[PROBLEM DETAILS]: Throughout the records below, find each line holding "search" and copy it.

Pixel coordinate grounding data:

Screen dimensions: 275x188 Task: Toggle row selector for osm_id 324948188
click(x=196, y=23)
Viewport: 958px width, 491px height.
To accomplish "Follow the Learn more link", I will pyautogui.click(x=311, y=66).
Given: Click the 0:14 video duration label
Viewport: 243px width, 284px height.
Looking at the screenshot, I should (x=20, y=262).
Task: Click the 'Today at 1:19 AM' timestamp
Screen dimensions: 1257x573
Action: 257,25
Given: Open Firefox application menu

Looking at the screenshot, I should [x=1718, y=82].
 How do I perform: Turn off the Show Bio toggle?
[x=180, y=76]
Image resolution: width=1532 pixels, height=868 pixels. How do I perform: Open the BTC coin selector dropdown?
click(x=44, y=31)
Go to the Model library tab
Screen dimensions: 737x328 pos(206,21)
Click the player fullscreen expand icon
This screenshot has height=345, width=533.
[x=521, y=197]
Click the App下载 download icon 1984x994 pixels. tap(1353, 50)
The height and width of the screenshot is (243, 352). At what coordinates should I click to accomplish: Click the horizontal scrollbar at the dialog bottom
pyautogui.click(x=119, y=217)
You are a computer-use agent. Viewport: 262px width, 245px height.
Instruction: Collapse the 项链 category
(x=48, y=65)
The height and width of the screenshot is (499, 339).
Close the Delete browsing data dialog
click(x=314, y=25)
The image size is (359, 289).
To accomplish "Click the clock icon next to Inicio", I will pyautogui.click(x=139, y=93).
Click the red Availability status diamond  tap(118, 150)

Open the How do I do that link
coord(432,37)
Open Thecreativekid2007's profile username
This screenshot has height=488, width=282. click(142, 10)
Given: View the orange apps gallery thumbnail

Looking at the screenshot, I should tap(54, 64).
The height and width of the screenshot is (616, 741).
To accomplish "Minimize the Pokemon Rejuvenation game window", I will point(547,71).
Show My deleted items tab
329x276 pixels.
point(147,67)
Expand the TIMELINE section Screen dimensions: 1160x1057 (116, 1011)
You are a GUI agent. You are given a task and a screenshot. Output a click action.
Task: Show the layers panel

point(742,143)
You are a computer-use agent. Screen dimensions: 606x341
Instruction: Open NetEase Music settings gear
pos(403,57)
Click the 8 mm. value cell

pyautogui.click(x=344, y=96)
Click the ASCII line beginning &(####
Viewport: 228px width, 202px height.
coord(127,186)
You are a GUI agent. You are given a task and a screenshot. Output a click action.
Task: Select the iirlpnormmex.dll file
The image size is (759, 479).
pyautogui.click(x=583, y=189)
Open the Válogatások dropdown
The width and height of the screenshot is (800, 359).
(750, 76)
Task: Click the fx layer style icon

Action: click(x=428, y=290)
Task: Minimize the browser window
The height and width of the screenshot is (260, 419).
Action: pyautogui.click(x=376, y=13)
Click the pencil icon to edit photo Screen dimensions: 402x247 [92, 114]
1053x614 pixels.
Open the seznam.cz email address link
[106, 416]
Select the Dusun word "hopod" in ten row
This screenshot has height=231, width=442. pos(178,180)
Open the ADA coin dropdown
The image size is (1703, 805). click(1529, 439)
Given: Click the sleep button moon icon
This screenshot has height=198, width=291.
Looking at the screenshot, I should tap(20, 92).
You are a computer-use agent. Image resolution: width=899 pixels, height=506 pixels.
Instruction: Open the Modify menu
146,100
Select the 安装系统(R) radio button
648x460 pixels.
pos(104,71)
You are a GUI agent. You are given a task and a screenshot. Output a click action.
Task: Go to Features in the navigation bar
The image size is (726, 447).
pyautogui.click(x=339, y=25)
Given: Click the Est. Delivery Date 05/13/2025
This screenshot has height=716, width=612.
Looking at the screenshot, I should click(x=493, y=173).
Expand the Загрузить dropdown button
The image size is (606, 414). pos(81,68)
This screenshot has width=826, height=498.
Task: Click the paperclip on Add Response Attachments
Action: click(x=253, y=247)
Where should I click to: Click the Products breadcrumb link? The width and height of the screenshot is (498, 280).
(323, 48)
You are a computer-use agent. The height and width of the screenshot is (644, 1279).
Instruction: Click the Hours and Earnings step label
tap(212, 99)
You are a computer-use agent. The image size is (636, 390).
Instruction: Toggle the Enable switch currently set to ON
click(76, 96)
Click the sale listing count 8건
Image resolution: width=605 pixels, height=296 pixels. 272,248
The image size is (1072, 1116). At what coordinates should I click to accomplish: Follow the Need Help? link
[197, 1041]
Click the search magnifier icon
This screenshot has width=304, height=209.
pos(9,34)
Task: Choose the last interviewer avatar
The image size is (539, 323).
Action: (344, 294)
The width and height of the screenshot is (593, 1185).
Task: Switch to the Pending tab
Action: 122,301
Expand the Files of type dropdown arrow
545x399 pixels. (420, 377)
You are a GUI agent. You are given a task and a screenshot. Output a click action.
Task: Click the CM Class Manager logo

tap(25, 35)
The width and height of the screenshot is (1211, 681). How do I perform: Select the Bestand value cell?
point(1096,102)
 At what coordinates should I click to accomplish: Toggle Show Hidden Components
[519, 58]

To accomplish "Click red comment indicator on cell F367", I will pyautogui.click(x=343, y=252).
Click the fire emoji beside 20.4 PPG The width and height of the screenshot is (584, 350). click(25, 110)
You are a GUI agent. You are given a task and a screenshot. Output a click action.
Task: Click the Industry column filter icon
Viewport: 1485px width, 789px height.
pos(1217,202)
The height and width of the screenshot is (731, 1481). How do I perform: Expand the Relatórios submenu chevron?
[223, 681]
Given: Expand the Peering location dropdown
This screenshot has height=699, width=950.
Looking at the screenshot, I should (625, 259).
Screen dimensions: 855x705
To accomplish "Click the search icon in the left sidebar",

[RESPONSE]:
Click the search magnifier icon
To accomplish "Click the search icon in the left sidebar",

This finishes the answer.